● **Assignment**: Search the records for the string "details" and copy every line where it turns up.
BEGIN Data supplied
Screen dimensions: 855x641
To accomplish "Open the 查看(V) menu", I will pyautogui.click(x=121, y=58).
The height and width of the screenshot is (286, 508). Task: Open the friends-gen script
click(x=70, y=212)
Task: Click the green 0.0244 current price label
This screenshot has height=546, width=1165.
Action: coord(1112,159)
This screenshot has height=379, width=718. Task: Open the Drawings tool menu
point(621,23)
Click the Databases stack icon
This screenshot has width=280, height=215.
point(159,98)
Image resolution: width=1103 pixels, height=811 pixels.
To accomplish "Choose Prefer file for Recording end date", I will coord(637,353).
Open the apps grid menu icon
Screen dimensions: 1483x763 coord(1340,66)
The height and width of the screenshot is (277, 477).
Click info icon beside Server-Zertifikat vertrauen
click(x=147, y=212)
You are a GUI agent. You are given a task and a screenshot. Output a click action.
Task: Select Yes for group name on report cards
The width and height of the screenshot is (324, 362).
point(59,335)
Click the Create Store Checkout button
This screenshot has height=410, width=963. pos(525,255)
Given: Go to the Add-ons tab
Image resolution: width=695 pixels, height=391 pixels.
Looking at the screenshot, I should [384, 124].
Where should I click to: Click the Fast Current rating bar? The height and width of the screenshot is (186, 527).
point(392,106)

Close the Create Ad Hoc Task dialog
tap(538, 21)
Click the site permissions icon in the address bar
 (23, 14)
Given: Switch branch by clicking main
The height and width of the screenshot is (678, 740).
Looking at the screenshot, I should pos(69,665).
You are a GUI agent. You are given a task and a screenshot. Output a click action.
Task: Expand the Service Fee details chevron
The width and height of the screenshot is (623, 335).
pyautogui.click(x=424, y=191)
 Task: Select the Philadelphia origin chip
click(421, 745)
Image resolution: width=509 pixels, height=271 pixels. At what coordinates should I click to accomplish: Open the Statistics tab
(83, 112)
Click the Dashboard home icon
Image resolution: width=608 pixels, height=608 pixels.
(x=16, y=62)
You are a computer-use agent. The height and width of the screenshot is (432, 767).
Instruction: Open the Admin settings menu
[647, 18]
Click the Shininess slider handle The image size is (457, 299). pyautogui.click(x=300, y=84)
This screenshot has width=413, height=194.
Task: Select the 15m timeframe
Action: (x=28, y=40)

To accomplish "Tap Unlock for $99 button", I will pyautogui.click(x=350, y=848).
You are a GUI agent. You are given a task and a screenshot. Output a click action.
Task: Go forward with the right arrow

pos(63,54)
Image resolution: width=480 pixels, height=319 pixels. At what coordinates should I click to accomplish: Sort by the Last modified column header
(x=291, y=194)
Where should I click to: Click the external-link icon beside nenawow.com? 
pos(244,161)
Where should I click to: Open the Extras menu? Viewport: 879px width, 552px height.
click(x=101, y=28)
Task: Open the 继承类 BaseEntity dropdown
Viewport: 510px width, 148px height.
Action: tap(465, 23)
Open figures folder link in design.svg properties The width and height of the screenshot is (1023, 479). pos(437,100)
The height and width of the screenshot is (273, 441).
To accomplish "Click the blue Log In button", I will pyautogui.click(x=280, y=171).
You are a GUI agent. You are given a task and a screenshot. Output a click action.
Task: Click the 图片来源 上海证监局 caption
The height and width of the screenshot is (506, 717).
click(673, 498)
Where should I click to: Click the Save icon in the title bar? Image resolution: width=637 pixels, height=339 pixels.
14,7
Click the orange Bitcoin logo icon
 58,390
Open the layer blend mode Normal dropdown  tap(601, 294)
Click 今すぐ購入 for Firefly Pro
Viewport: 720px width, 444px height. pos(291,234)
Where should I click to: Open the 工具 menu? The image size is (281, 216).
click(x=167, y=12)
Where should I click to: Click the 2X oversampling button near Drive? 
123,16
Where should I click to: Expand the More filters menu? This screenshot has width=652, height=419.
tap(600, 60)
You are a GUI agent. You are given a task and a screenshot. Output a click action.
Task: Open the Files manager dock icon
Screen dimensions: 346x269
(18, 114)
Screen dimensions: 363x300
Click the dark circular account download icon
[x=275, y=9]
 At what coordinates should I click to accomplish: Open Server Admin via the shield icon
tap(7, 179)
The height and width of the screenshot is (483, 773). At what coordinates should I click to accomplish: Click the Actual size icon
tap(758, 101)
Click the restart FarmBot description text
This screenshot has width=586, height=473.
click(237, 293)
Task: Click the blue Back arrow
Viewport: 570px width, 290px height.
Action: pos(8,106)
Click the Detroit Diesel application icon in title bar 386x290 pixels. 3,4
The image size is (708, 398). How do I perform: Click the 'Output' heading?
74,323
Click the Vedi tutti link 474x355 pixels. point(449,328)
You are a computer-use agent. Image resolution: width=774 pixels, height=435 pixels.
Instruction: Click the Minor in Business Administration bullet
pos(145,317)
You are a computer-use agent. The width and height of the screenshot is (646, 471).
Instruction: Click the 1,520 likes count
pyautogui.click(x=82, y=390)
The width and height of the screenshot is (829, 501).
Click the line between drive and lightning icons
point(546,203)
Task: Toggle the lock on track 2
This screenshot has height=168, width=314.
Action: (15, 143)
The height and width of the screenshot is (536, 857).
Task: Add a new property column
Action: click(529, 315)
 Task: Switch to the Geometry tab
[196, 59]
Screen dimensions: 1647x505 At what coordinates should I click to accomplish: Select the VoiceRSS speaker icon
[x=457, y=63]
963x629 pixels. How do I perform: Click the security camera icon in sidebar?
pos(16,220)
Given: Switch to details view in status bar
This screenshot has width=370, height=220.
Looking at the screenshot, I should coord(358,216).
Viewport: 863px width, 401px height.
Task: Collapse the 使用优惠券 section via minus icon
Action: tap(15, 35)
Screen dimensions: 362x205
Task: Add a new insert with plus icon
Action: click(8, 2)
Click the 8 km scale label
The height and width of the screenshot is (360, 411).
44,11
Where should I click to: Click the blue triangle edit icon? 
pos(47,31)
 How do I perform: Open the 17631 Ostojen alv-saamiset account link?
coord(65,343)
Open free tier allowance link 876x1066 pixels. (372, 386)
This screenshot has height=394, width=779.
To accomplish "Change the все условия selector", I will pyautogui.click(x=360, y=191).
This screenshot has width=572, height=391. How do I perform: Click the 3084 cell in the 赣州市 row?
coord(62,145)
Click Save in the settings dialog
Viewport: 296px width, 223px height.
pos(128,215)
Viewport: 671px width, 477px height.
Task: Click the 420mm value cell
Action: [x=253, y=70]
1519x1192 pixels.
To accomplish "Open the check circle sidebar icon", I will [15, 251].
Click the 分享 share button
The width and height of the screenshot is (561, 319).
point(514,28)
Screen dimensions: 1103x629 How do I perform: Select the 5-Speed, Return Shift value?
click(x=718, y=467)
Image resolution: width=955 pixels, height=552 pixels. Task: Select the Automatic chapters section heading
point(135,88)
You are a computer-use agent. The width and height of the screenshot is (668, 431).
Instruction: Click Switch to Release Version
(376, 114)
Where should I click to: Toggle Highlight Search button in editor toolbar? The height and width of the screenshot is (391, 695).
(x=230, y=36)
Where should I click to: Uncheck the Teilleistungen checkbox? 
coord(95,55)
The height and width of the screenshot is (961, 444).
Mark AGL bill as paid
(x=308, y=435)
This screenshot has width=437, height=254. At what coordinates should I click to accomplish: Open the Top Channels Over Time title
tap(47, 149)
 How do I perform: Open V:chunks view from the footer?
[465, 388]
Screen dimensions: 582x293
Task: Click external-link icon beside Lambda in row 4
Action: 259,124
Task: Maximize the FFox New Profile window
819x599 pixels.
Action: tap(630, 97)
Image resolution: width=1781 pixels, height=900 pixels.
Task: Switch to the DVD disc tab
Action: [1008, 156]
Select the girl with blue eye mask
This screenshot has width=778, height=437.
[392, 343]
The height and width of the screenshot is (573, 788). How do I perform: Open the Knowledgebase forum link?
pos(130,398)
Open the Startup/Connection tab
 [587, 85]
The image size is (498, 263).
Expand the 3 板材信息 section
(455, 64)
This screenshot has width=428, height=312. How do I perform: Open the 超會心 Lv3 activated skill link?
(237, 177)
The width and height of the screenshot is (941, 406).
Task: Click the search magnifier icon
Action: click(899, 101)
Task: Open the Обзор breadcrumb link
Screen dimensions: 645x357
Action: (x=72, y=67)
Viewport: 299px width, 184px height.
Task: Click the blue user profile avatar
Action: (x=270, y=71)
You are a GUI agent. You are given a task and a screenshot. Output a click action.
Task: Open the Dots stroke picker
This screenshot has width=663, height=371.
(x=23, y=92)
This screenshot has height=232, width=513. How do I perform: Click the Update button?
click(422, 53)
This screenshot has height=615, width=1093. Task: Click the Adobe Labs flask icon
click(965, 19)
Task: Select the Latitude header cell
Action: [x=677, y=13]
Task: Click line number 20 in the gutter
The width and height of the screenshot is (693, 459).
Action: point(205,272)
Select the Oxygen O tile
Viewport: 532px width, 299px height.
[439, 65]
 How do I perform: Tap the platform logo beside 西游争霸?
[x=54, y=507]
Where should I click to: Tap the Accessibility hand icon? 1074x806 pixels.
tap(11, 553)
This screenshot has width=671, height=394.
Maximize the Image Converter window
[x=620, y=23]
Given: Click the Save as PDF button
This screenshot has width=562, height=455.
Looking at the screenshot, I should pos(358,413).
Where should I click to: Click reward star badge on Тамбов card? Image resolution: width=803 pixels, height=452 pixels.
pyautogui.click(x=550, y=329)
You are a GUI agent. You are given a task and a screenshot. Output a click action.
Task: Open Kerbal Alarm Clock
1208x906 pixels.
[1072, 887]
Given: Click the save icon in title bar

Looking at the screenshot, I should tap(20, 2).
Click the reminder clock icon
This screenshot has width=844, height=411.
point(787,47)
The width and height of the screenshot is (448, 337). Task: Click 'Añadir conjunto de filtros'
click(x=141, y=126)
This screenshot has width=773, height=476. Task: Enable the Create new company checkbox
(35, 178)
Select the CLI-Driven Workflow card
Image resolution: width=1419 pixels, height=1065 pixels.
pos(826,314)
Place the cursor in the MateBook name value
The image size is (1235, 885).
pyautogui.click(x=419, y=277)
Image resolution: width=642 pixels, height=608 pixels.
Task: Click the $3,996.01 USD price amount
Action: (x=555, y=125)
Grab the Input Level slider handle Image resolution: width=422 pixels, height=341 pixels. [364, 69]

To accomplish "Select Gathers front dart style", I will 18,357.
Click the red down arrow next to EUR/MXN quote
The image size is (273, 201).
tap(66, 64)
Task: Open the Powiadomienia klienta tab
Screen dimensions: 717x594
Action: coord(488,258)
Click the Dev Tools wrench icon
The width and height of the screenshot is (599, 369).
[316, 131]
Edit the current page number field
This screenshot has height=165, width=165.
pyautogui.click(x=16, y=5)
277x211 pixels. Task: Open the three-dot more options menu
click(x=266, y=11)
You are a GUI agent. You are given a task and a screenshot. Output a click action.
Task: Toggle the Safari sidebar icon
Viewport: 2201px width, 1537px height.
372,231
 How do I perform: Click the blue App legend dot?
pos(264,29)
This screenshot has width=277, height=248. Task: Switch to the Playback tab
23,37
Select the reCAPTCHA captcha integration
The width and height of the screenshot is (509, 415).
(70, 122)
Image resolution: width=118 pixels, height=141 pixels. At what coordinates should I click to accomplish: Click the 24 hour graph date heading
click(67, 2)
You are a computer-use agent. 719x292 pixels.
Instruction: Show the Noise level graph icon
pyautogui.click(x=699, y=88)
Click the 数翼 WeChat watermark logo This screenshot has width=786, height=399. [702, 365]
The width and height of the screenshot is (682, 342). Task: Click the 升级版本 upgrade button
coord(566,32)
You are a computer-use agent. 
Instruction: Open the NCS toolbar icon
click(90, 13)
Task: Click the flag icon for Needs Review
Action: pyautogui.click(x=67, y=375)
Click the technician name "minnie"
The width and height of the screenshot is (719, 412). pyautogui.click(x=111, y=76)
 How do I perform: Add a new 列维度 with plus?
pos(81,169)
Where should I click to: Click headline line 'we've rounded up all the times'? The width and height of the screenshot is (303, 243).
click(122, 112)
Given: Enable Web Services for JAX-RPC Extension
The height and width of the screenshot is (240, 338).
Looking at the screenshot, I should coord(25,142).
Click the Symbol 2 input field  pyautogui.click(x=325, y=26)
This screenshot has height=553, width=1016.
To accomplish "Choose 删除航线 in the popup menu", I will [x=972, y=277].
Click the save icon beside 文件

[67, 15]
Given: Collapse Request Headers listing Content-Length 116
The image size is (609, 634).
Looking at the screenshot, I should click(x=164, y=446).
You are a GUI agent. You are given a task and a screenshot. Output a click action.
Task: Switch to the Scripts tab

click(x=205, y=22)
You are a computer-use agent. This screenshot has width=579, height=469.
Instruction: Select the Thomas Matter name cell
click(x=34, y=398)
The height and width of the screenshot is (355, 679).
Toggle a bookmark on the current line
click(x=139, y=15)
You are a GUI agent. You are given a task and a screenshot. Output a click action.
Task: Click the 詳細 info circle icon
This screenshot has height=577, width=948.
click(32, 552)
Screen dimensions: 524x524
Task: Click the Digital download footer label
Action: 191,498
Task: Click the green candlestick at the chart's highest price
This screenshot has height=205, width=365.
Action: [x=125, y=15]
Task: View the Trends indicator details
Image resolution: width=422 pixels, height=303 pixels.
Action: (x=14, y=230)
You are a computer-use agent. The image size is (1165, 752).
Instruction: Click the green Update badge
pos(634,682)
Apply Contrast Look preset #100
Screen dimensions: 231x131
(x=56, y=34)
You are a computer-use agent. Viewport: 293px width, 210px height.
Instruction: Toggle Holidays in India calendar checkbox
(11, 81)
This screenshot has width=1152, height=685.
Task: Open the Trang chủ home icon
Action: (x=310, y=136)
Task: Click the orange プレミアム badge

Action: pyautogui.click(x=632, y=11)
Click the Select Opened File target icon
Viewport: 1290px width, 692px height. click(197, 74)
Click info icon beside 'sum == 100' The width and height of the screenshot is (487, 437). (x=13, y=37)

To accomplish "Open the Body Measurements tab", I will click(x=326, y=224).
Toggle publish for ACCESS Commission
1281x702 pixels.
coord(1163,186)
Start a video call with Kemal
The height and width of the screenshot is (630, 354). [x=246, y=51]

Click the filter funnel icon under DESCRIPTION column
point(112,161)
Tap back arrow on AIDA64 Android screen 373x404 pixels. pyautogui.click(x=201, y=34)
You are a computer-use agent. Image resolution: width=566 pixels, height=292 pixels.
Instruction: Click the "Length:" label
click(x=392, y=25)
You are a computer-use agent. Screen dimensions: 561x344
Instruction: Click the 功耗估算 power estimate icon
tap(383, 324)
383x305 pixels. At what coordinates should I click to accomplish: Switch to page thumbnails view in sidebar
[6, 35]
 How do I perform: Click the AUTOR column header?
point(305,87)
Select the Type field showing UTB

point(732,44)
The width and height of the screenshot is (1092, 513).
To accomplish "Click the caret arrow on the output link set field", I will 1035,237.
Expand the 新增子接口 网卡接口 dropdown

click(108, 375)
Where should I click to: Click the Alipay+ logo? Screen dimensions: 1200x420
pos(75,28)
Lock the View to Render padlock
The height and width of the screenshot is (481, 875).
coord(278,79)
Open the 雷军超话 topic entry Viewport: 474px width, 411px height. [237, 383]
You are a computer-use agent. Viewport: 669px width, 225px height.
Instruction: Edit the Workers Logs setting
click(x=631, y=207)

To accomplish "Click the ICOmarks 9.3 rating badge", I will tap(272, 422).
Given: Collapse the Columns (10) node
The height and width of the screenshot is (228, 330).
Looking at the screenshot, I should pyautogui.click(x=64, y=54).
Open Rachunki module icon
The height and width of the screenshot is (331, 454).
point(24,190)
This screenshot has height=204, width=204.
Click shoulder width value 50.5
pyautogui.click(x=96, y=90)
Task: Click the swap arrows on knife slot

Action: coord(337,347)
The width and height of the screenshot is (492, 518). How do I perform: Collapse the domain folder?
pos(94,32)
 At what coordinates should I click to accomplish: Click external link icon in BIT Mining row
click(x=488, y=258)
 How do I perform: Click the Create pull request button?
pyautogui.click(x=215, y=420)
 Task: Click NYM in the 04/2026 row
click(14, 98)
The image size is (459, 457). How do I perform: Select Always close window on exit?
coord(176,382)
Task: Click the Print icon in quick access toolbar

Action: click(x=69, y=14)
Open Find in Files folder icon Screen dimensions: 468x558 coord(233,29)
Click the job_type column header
END Data supplied
● **Result of this exercise**:
Task: Expand the Service Fee details chevron
Given: Switch to details view in status bar
Task: View the Trends indicator details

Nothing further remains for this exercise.